*Text for analysis*.
- - -
The Enemy... The Nurse Manager

Specialties Management

Published

Do you know what it's like to not have anyone like you? To know that everyone hates you? That's my life as a nurse manager. They now see me as the enemy. I have to deny vacations, write people up, give not so good performance evaluations, tell people how to do their job better, short the unit. They think I am sitting in my office everyday doing nothing when I am drowning in work. Blah!!!! I spend almost all my time in meetings. Sometimes I literally have 30 minutes outside of meetings. So then I work at home or on my days off. When I am in my office, sometimes I close my door. I literally cannot get a thing done when my door is open because people always come in to talk. I cannot send people away because I don't want to unapproachable.

What they don't know is how hard I fight for them. They forget about all the new equipment I fight for. They forget all about the changes I have made so they have it easier. I talk about these in our staff meetings but very few people come. I send out weekly emails but people don't read them.

I was so happy to take this job. It has proved to be the hardest job ever. I have senior leaders handing never ending tasks down to me and staff level employees complaining so much. It's exhausting. Was I like that as a staff nurse?

Balancing the schedule for 70 people is nuts. No one gets 100% of what they want. That makes people very angry but someone has to work!

People complain and gossip but refuse to get involved. They won't come to staff meetings, they won't join committees, they won't offer solutions.

I love my job and I love the team. However; it is so exhausting. I am on call 24-7. People tend to forget that too. I respond to calls and messages all day long.

I just want people to meet me in the middle.

I try to get to know the staff members, send thank notes monthly, ask people what they think.

I can't seem to get ahead. I think a big part of the problem is that I came from this unit. People wonder why I got the job. I'm sure some people even hate it. No matter how hard I try, I can't get them to understand that I work for them. I want them to grow and succeed. I want us to be a great unit that everyone wants to work on.
- - -
*Brief 1*. Rewrite the paragraph of the nurse manager post beginning "What they don't know is how hard I fight for them" as a short list, keeping its main facts.
*Brief 2*. According to the nurse manager post, how many people does the manager schedule?
*Brief 3*. Continue the nurse manager post from its last sentence.
The entries after this point have no connection to the nurse manager post.
- - -
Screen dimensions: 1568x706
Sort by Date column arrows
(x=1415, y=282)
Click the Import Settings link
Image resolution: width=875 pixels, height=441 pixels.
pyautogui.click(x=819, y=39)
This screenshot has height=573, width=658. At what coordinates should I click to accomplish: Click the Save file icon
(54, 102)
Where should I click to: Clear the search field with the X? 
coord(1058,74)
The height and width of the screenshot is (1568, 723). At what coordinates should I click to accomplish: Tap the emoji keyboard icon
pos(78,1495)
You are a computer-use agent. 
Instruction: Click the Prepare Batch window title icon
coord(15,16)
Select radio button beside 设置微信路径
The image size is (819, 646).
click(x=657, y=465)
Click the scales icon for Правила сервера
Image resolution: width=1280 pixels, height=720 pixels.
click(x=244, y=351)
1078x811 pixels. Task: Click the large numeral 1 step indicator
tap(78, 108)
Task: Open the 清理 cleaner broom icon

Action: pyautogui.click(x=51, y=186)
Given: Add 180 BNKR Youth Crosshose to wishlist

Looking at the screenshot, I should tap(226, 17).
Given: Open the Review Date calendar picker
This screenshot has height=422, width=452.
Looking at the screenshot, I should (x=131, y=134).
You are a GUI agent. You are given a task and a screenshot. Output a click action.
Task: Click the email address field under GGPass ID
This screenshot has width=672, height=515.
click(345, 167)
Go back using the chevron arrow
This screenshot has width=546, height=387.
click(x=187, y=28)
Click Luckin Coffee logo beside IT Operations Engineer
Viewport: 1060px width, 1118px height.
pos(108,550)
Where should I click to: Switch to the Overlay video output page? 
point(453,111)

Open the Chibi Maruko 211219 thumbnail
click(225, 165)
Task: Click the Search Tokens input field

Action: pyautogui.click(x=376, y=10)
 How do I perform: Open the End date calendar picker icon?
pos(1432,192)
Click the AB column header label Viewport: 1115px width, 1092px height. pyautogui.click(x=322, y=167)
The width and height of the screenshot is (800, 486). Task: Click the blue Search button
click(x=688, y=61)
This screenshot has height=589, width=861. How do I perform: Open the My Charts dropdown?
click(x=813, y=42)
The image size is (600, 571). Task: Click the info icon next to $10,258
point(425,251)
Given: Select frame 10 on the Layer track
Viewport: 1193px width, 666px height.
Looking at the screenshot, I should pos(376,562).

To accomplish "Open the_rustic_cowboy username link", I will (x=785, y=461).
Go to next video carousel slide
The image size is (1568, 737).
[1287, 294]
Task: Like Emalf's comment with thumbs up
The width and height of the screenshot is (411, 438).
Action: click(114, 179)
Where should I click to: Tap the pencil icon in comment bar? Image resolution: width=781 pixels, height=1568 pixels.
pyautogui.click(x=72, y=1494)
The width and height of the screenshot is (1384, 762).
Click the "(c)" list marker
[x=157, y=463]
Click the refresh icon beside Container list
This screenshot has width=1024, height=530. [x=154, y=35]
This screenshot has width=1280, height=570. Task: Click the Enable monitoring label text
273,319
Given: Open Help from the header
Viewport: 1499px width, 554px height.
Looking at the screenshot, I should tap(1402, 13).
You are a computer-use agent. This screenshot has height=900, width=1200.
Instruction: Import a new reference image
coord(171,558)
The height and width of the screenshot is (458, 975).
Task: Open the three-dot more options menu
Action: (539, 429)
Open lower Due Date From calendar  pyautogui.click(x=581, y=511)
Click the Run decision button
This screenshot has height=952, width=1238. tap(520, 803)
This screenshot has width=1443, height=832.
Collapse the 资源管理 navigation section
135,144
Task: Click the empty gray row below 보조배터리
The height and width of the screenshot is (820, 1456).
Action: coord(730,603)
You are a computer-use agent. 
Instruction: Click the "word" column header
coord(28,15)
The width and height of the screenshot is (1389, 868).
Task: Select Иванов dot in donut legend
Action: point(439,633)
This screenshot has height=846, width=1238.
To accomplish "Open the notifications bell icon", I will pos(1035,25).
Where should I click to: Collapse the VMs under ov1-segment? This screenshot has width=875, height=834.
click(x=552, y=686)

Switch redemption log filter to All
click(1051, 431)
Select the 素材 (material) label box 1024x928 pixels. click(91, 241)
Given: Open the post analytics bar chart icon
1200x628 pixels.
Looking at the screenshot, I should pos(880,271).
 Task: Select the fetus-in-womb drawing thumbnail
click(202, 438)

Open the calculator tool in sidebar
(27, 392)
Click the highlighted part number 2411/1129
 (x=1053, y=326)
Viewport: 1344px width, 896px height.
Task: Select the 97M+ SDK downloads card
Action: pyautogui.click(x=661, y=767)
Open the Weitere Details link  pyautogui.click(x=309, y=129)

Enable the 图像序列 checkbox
- - -
*Exercise answer 1*.
- The manager fights hard for the staff, who don't realize it.
- Staff forget the new equipment the manager fought for and the changes made to ease their work.
- The manager covers these in staff meetings, but few people attend.
- Weekly emails go out, but people don't read them.

*Exercise answer 2*. 70 people.

*Exercise answer 3*.
Any tips??? Any advice???

I have been in management for over a decade. Decided it was time to go in a different direction. The money was not worth the stress. I was working ridiculous hours too. Straining the marriage and I am married to an AWESOME woman. Time to rethink your position OR consider being a nurse practitioner. Just a thought. Hope this helps and God bless you.

Specializes in ED, ICU, PSYCH, PP, CEN.

In 15 years of nursing I've had many managers. The three that were loved by everyone wore scrubs to work and often helped us with the worst patients. Taking the time to do this with your nurses now that you are their manager will be an invaluable investment in the unit culture and cohesiveness. I've only been "free" charge, never management, but it makes a huge difference if you go back to the trenches once in a while with your nurses.

I feel like I wrote this. I recently became a nurse manager after being a staff nurse for almost a year (at my facility... I have a total of over 10 years experience), then an assistant nurse manager for about 8 months. Now I'm the big boss, and I hate every single minute of it. Every single thing you mentioned is absolutely true. I knew this job would be hard and different, but in no way was I prepared for the amount of BS I would endure. I have come to the point where I'm not even sure I want to be a nurse anymore, which is incredibly sad. I love nursing. I can't imagine my life without it. Currently, I'm trying to figure out how to get out of this hole without burning too many bridges. I wish you luck, my friend. Thanks for starting this post.